[PATCH v2 1/3] sched: introduce distinct per-cpu load average

From: Andrea Righi
Date: Sat Oct 20 2012 - 15:06:14 EST


Account load average, nr_running and nr_uninterruptible tasks per-cpu.

The new task_struct attribute on_cpu_uninterruptible is added to
properly keep track of the cpu at deactivate time, when the task is set
to the uninterruptible sleep state.

Moreover, rq->nr_uninterruptible is converted to a percpu variable to
maintain a coherent nr_uninterruptible counter for each CPU (rather than
having a single global counter defined as the sum over all CPUs).

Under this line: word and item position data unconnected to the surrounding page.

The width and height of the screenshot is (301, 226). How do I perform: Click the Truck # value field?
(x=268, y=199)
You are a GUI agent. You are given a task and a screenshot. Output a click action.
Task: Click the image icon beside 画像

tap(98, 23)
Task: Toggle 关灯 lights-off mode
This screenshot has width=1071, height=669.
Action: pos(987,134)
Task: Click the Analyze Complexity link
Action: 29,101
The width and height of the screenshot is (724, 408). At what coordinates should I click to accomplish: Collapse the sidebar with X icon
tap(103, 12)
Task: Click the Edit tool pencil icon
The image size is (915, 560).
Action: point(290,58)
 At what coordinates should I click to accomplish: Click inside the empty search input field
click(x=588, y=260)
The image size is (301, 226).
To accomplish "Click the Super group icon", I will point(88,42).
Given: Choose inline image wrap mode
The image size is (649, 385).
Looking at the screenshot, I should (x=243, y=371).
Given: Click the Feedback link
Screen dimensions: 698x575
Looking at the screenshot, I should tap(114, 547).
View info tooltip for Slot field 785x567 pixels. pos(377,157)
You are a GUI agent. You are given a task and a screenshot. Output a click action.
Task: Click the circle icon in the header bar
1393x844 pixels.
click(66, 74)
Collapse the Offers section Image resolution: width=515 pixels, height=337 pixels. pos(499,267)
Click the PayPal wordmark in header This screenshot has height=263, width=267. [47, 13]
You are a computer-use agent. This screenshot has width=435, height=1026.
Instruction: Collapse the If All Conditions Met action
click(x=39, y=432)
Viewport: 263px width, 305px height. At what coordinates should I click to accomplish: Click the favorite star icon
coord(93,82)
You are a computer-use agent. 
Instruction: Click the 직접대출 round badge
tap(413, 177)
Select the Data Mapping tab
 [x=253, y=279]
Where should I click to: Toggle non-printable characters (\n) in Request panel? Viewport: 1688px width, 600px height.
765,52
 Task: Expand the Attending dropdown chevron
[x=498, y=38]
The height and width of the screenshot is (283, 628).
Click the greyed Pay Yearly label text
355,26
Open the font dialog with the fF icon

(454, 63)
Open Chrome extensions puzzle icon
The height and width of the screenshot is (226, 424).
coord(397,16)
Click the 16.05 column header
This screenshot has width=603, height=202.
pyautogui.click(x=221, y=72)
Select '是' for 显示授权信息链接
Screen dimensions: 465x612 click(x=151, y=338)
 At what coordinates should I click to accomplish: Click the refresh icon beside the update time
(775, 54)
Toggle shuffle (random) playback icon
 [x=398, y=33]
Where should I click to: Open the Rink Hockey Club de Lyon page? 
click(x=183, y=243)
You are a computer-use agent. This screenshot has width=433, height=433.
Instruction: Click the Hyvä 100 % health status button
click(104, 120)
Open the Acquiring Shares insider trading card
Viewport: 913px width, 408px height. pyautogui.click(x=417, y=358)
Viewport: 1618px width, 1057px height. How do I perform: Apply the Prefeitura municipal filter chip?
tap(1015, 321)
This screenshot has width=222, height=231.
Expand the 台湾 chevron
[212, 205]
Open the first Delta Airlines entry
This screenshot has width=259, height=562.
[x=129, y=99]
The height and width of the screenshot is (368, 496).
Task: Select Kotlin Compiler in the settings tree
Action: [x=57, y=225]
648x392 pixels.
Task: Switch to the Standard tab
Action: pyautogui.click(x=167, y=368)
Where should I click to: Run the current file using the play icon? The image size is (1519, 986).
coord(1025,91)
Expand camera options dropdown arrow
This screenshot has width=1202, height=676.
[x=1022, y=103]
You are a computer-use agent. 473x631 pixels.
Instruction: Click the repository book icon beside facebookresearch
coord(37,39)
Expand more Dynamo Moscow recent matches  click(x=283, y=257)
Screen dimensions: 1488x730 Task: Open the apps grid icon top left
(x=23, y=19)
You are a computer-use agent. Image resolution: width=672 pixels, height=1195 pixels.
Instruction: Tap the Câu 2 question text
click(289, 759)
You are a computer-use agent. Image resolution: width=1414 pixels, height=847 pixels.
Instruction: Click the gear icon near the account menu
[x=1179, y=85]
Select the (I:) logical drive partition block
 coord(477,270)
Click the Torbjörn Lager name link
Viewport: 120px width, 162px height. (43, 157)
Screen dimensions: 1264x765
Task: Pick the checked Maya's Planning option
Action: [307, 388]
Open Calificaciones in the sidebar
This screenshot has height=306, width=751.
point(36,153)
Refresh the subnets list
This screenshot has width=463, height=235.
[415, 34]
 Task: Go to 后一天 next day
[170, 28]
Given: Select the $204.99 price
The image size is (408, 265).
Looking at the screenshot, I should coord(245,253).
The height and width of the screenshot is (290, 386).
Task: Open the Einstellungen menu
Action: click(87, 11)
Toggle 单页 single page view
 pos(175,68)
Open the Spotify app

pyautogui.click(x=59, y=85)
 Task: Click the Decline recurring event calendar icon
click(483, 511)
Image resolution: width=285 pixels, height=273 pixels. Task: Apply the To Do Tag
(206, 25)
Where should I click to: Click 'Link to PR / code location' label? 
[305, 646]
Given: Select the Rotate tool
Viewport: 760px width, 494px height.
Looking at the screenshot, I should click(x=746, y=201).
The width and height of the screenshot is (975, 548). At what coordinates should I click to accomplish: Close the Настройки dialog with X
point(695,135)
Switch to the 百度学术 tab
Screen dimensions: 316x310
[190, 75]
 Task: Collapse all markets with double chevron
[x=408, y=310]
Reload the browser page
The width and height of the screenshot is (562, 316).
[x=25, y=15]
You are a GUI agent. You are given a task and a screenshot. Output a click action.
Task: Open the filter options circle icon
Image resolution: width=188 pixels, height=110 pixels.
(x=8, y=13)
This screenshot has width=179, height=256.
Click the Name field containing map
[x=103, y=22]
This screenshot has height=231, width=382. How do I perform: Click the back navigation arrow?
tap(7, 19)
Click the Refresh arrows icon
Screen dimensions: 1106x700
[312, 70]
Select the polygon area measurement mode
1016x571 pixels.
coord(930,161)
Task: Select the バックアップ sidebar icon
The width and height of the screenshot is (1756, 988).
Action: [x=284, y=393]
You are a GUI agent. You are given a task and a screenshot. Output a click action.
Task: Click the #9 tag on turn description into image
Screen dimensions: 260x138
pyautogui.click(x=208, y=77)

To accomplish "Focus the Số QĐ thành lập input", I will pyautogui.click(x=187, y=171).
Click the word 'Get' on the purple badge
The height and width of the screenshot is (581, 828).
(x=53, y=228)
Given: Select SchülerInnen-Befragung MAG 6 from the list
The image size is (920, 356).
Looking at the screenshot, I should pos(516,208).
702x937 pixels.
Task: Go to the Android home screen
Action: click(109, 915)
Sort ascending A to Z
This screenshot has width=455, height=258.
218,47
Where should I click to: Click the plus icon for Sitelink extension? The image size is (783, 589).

This
adds less performance overhead than introducing atomic operations in the
wakeup/sleep path.

This feature is required by the cpusets cgroup subsystem to report the
load average per-cpuset.

Signed-off-by: Andrea Righi <andrea@xxxxxxxxxxxxxxx>
---
include/linux/sched.h | 6 +++
kernel/sched/core.c | 112 ++++++++++++++++++++++++++++++++++++++++++-------
kernel/sched/debug.c | 3 +-
kernel/sched/sched.h | 8 +---
4 files changed, 105 insertions(+), 24 deletions(-)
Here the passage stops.